Alternatives to selling textbooks
Published: Wednesday, July 27, 2011
Updated: Wednesday, July 27, 2011 13:07
After the start of a semester, most students have spent hundreds of dollars on textbooks, whether they were purchased from the Parkland Bookstore or online. After classes end, there is not much use one can get out of these books other than to sell them back for some quick cash. If you happen to miss the bookstore's textbook buyback week, there are several resources both on and off campus to help you not only make some extra space, but make extra cash, as well.
If you decide to purchase your books from the Parkland Bookstore, there are a few things to make note of. First off, new and used books can and will only be sold back to the Bookstore during finals week of each semester. Be sure to bring your student ID or driver's license with you, as it is required for proper buyback. However, if you happen to miss the buyback week, the bookstore does have an agreement with a wholesaler, which allows you to sell back your books online at any time.
"(The wholesalers) are also here to purchase books that Parkland is not in need of during posted buyback hours.

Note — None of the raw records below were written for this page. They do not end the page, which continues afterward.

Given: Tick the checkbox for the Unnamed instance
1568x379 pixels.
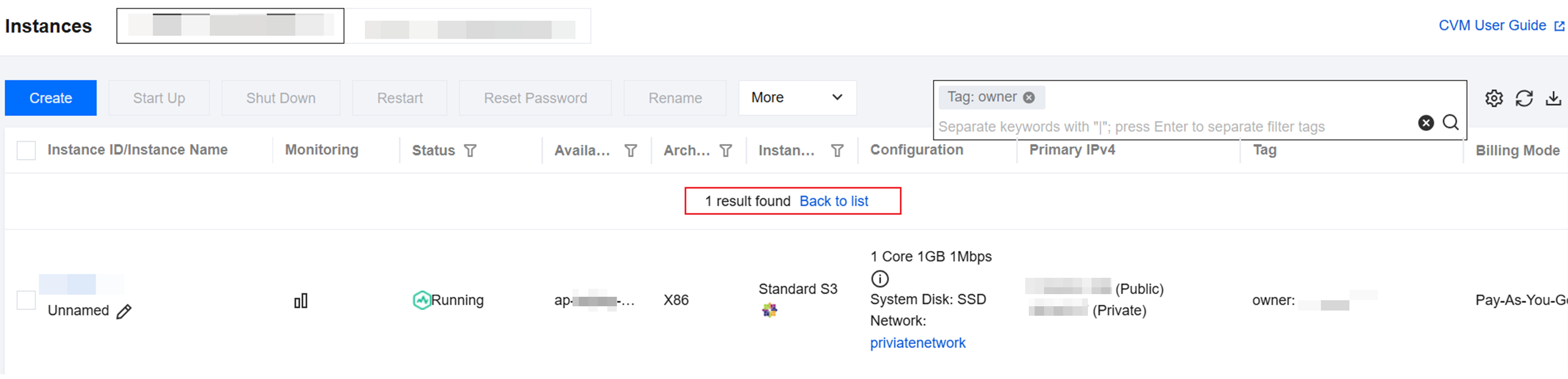Looking at the screenshot, I should pos(26,300).
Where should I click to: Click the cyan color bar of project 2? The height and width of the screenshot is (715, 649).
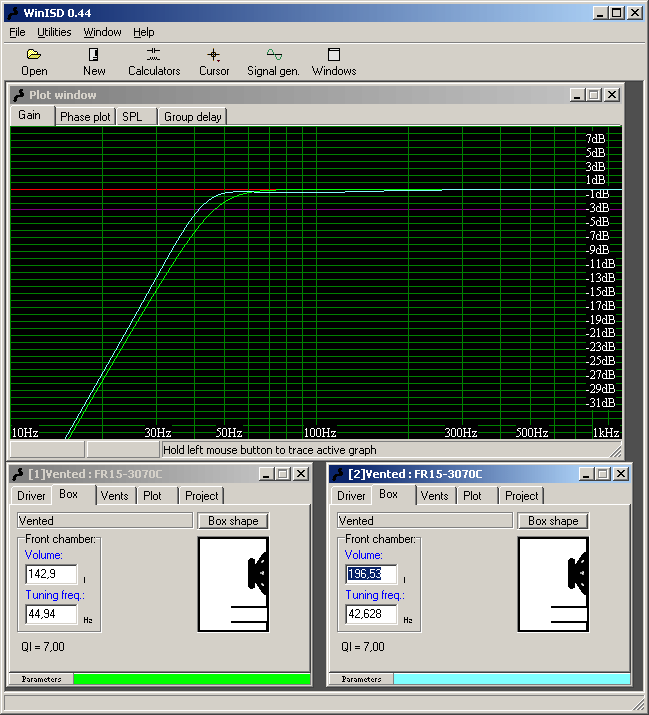pyautogui.click(x=511, y=679)
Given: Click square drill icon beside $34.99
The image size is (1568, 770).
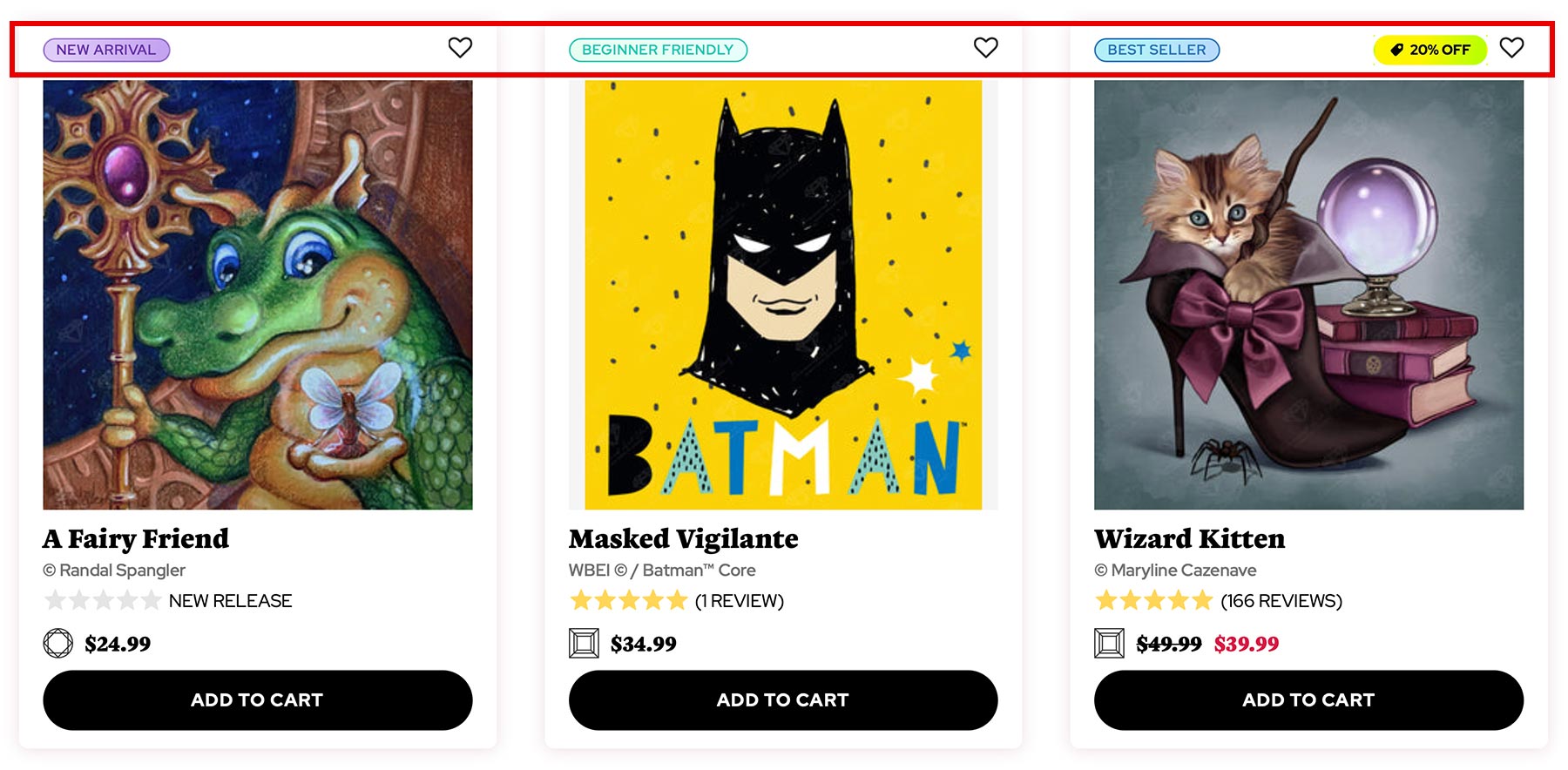Looking at the screenshot, I should click(x=584, y=644).
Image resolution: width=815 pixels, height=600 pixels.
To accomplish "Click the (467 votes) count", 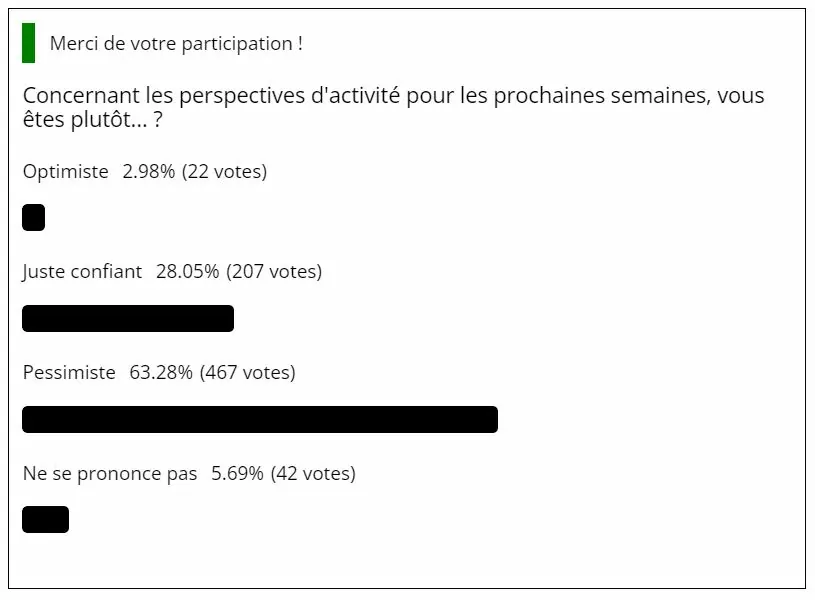I will point(248,373).
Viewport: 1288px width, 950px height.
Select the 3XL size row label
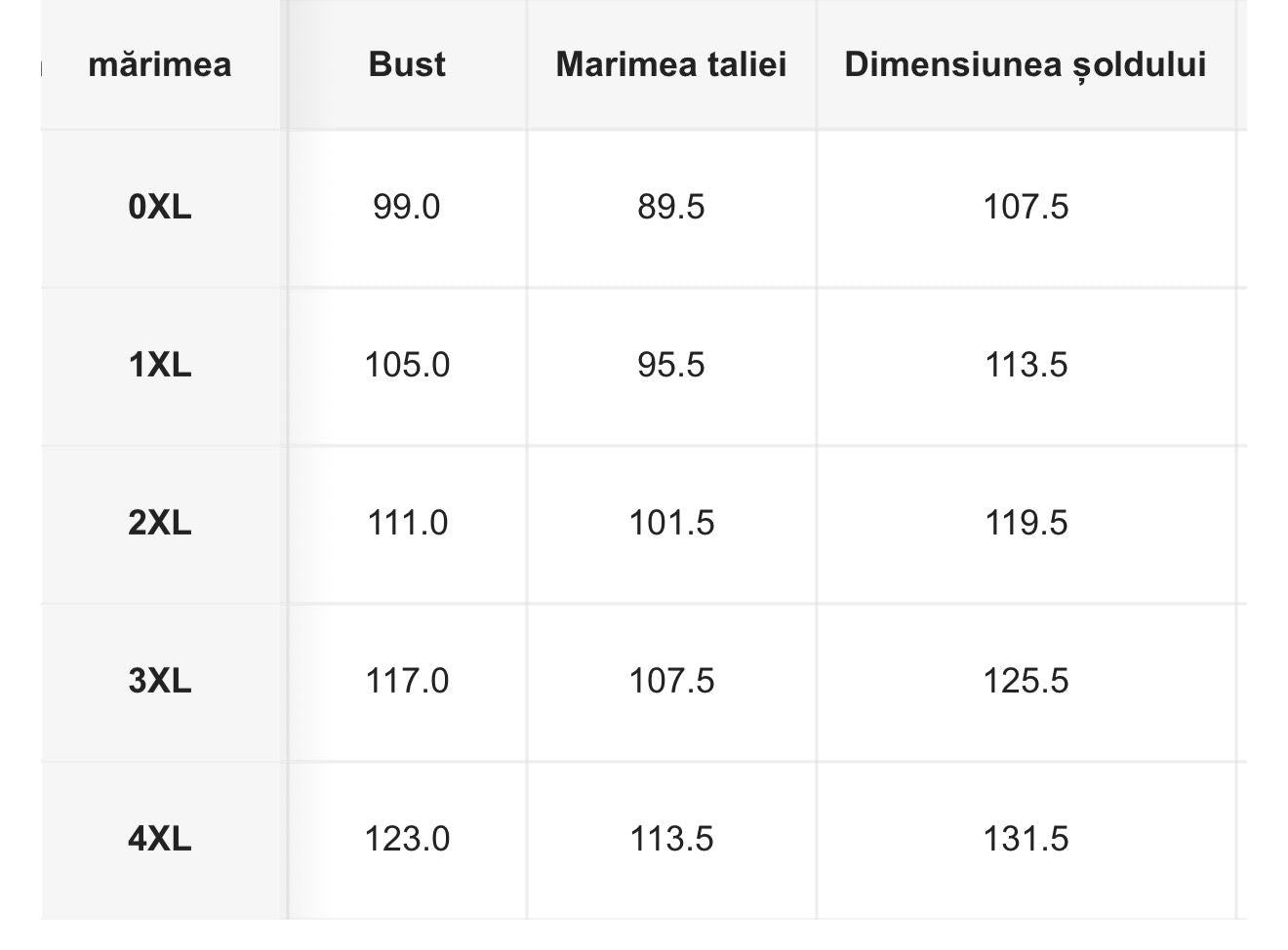click(x=160, y=681)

The Bookstore pays up to 50% of the original new retail price for books in re-saleable condition where needed quantity has not been met," according to the store's website. "The Wholesaler pays National Market Value for all other books when available. There are many factors involved in the buyback decision; therefore, many books cannot be bought."
Unfortunately, since the Bookstore can't buy back all books, you may have to turn to other resources, one of the biggest being the internet. You can find various sites willing to give you cash in exchange for your books. Be sure to read all of the information given about selling, there are sites that have specific terms and condition requirements listed that could turn out badly for you if have not read. www.Amazon.com and www.eBay.com are a few of the best known sites.

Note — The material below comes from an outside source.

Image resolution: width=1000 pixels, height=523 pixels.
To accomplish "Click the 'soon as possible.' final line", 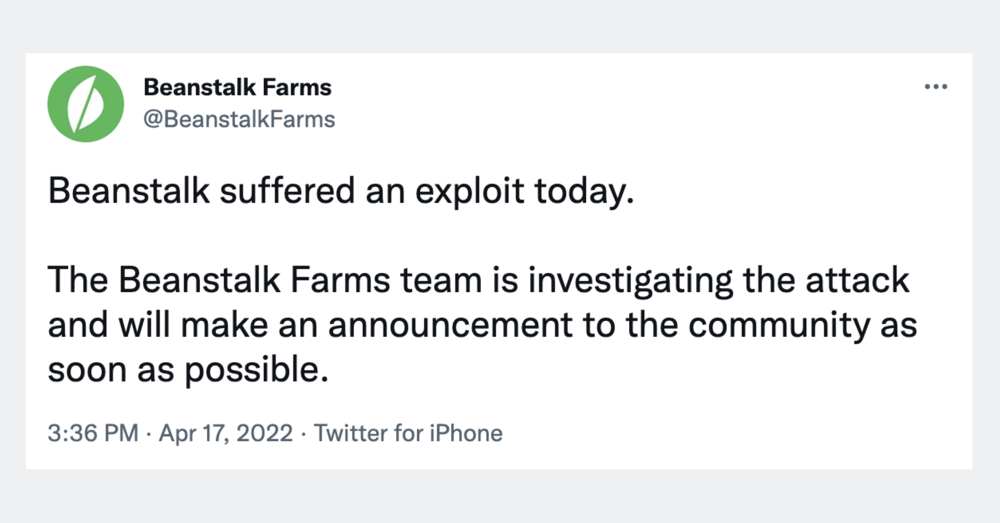I will tap(188, 371).
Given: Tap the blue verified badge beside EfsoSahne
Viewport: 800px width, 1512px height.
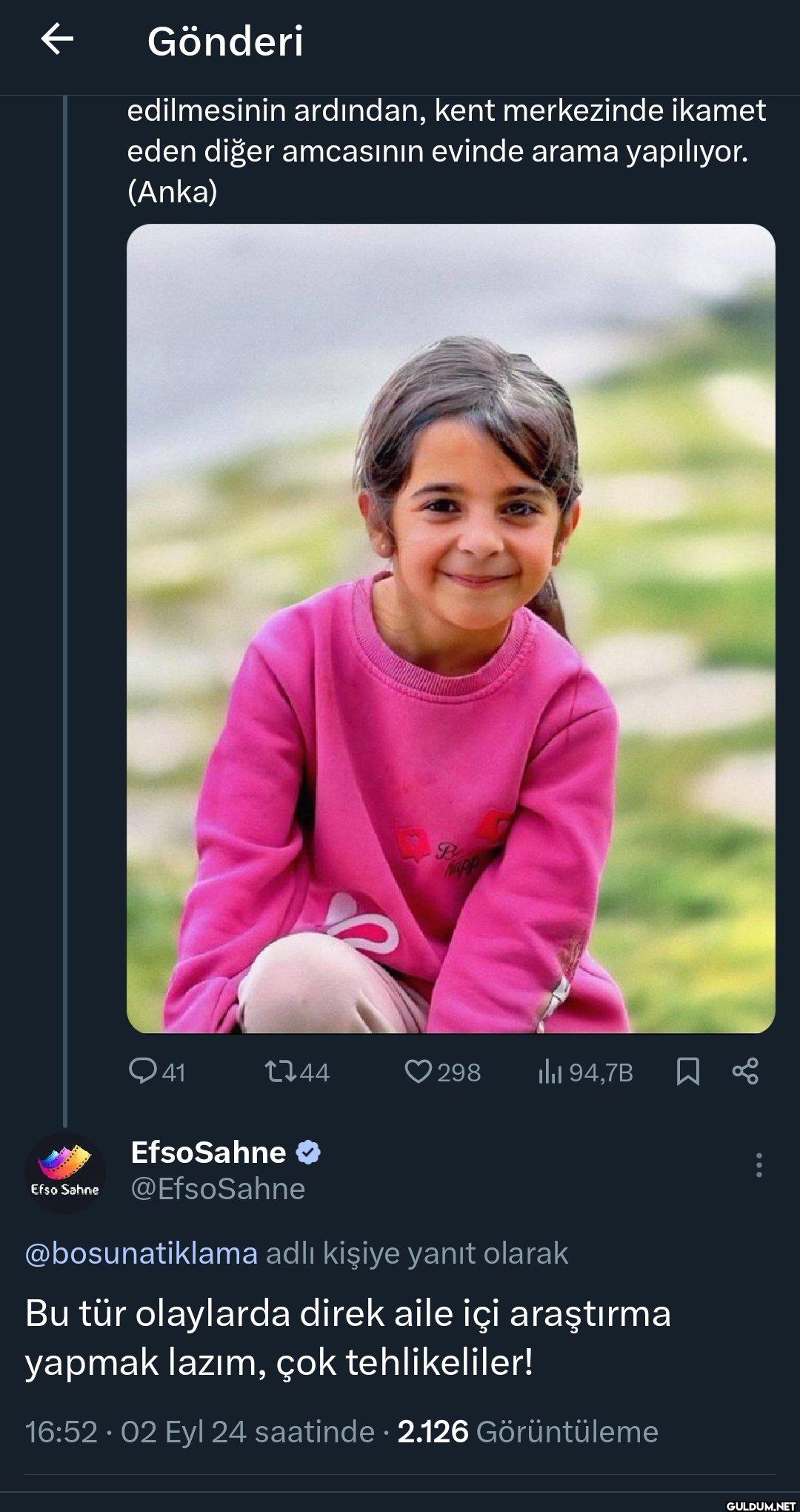Looking at the screenshot, I should [x=308, y=1153].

Amazon.com is a very reliable source to both buy and sell textbooks. Selling your books online at Amazon is very easy and requires only a handful of clicks. On the homepage, simply click Sell on Amazon.com. From there, you are prompted to set up either a professional or individual seller account. For selling textbooks, an individual seller account would be appropriate unless you plan to start selling other items in the future, but take not as setting up a seller's account for any website will have a seller's fee accompanying them. Simply enter the book title and author, describe the book's condition and set a price. Generally, the lower the price, the quicker your item will sell.
If Amazon just is not for you, there is always eBay. From the home page, you can scroll over Sell in the top right area for a list of actions to do. eBay also provides you with a list of helpful tips and tools on how to get started. Neither of those sites tickle your fancy? Well three more sites you can always try are Craigslist.com, ecampus.com, and cash4books.net.
Sometimes though, people don't have internet access available to them or don't use services such as Paypal, which is often required to set up an online seller's account in which to transfer the customer's money to you. What can be done in situations such as these? You can always ask your friends or other classmates if they will be taking that class or know anyone that is or would be in the future and would like to buy your book off of you.
Also, there is a buy sell board, located in the Office of Student Life, where you can post that you are looking to buy or sell your book(s). Get in touch with a worker from Student Life and they will be able to help you put up a small ad. Also, if you are considering donating your textbooks to libraries, be sure to check with their donation guidelines as some libraries may not be accepting textbooks at that time.
It is refreshing to know that textbooks, one of the biggest expenses of a college student, no longer need to be a waste of money. There are multiple resources to sell the old books, even if it is an old edition that isn't being used. Textbooks no longer need to be the bane of college students everywhere; they can now be the informational resource that they should be, while living full, well read lives -- and helping out a few students along the way.